Records for the task -
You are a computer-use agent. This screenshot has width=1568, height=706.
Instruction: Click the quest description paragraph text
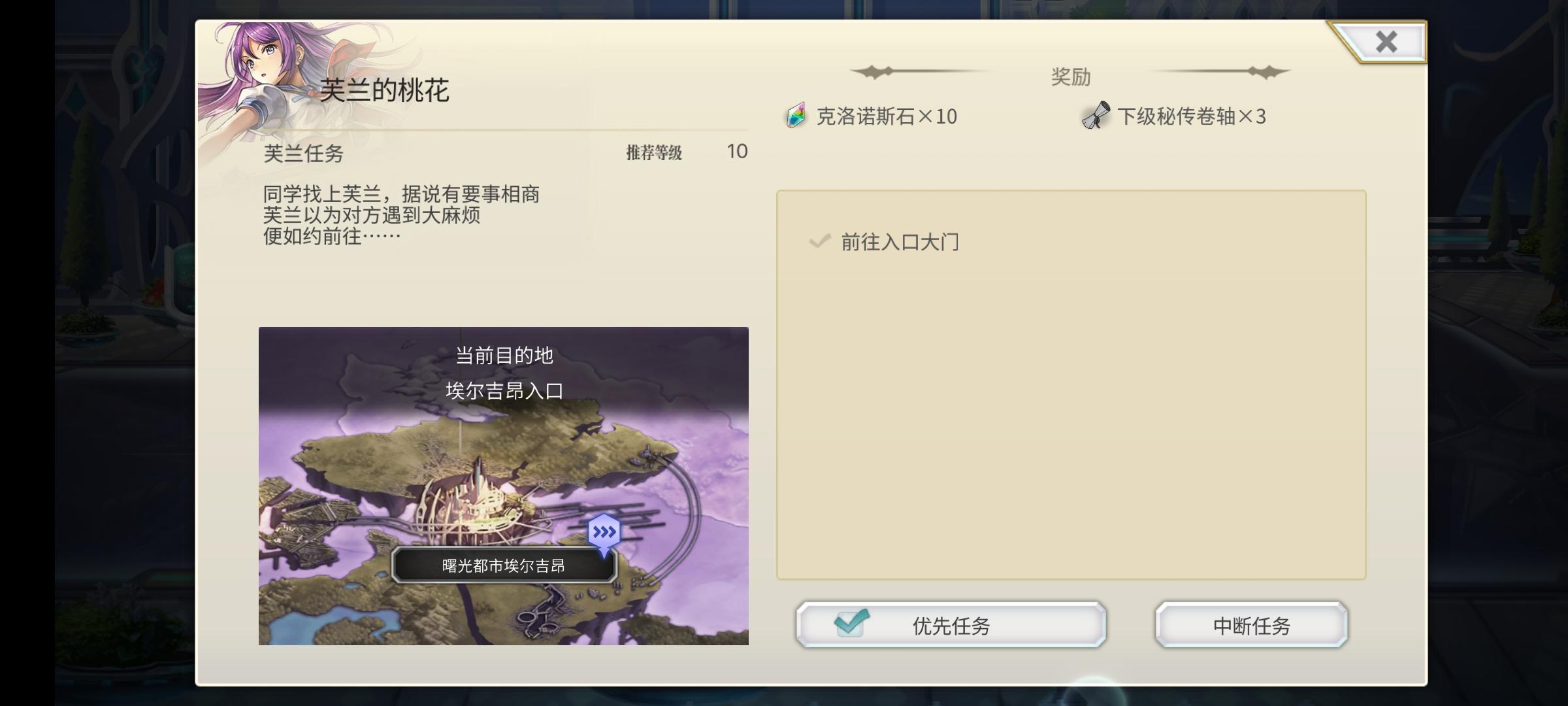click(x=401, y=214)
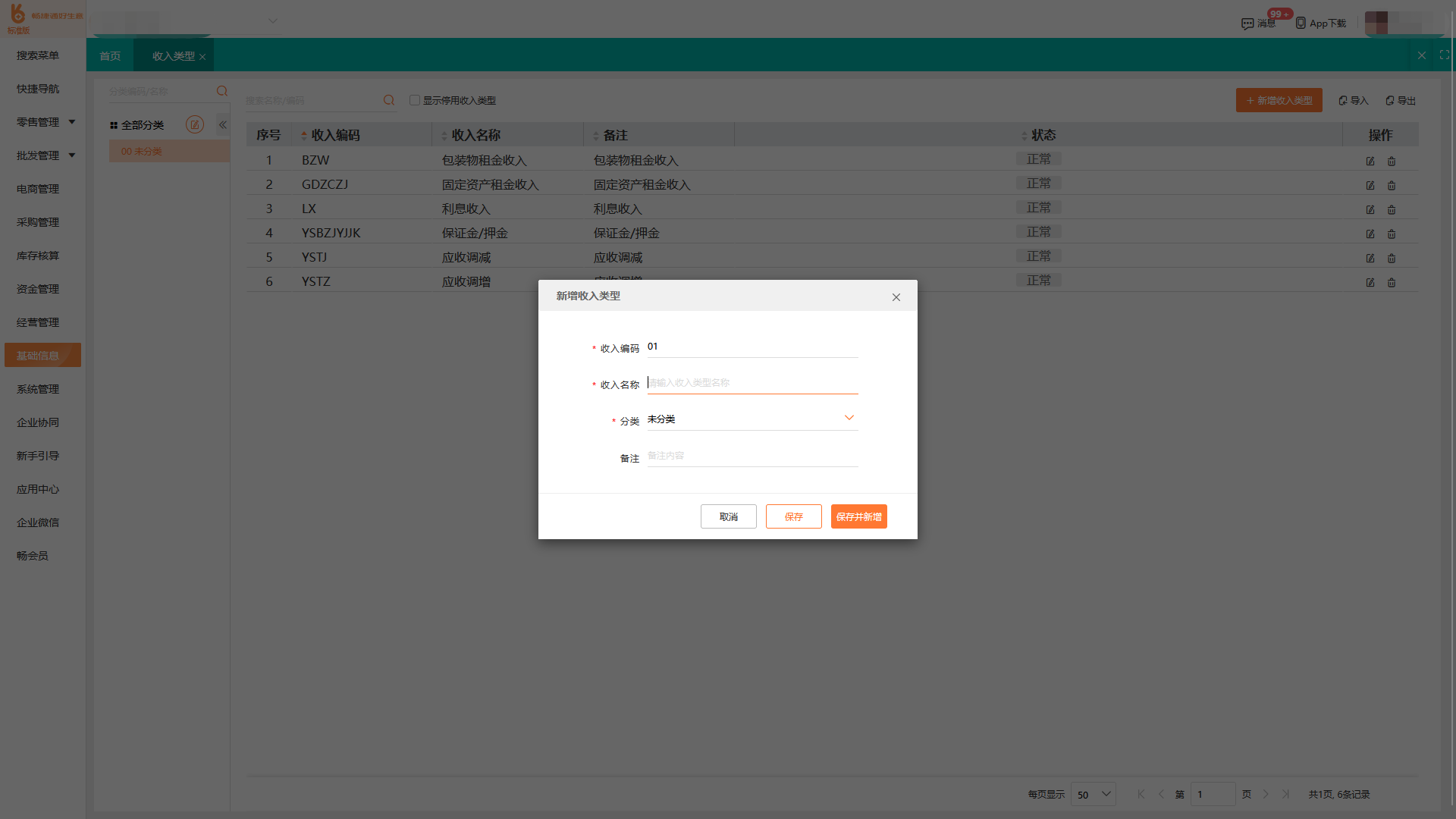Expand the 分类 dropdown in dialog
The width and height of the screenshot is (1456, 819).
849,418
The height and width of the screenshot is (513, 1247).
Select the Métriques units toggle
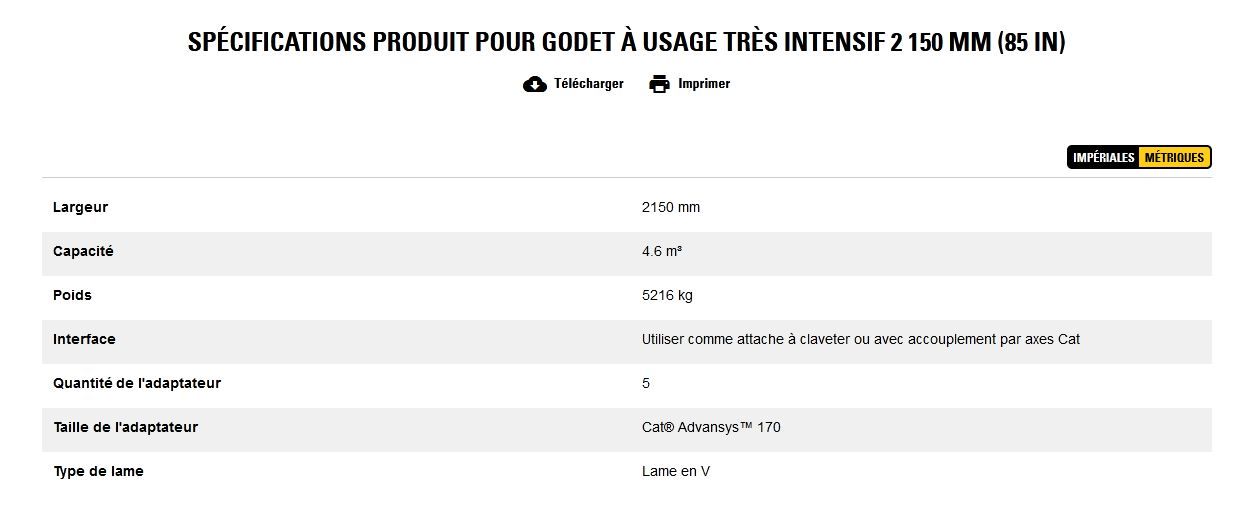coord(1174,158)
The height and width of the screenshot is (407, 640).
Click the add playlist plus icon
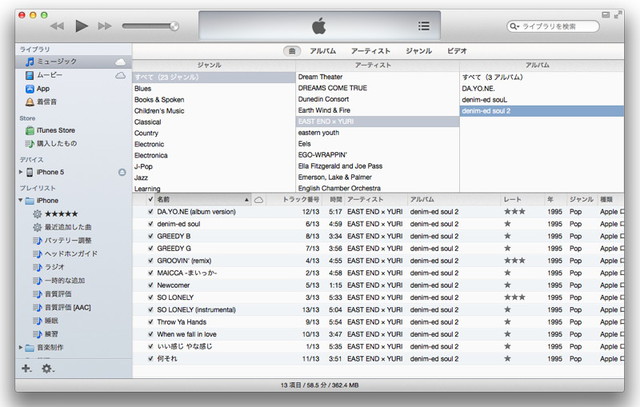coord(26,369)
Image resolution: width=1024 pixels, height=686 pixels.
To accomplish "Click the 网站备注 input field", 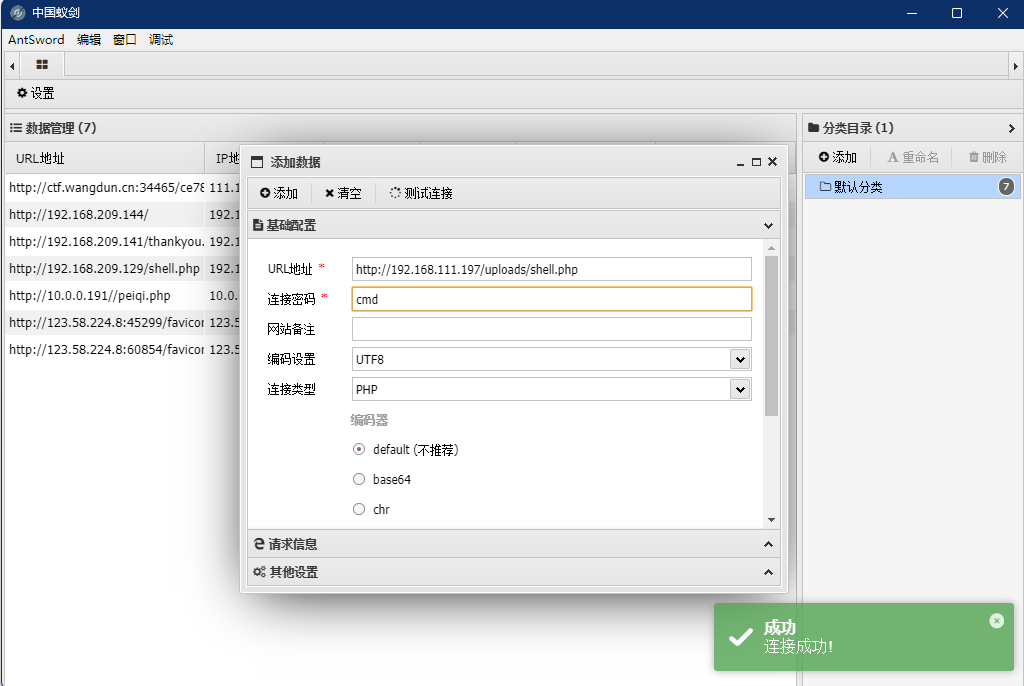I will coord(551,329).
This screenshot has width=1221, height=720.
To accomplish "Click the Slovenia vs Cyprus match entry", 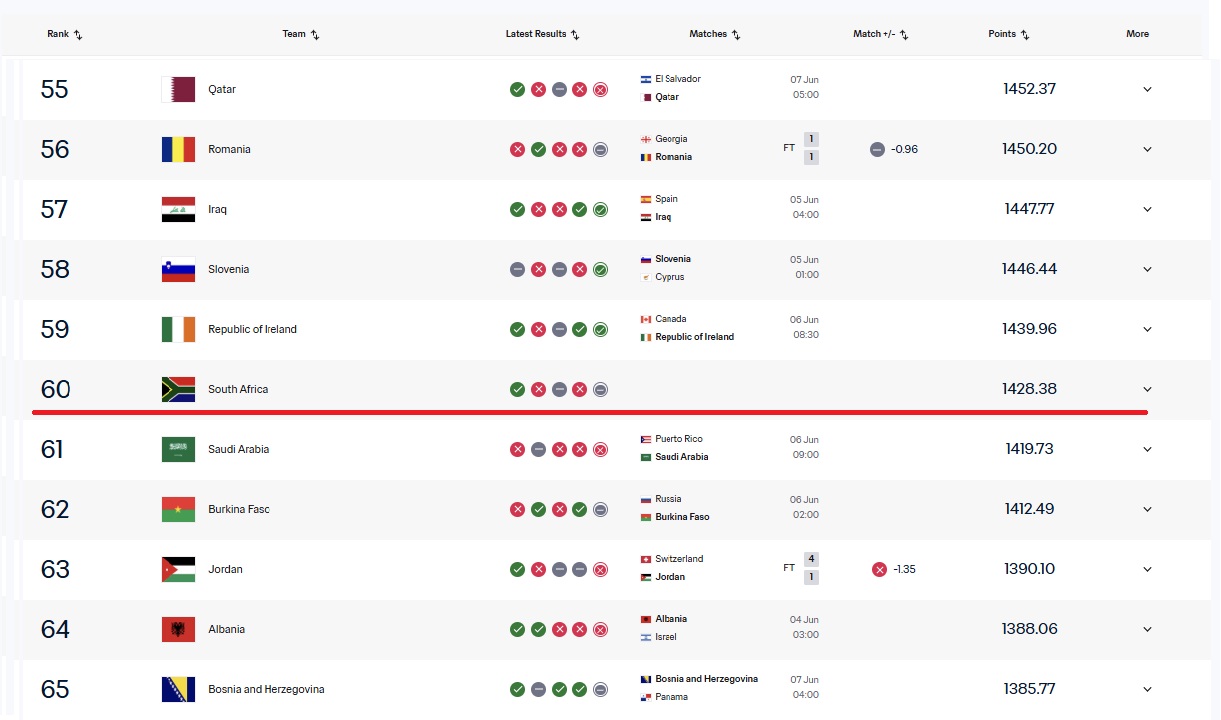I will tap(730, 268).
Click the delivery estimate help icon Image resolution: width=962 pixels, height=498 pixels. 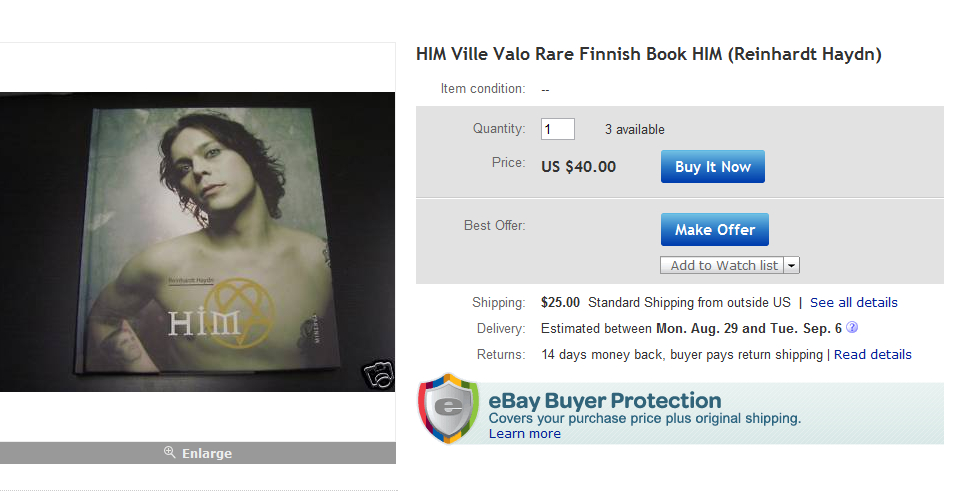[852, 328]
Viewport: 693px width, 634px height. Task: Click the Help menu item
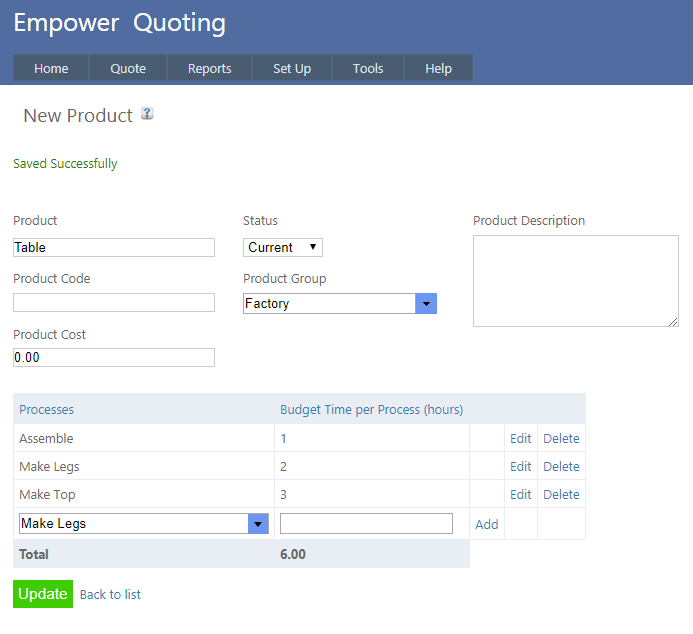pyautogui.click(x=438, y=68)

Task requirements -
Determine how many lines above hold the word "This", then give only that number.

Task solution -
2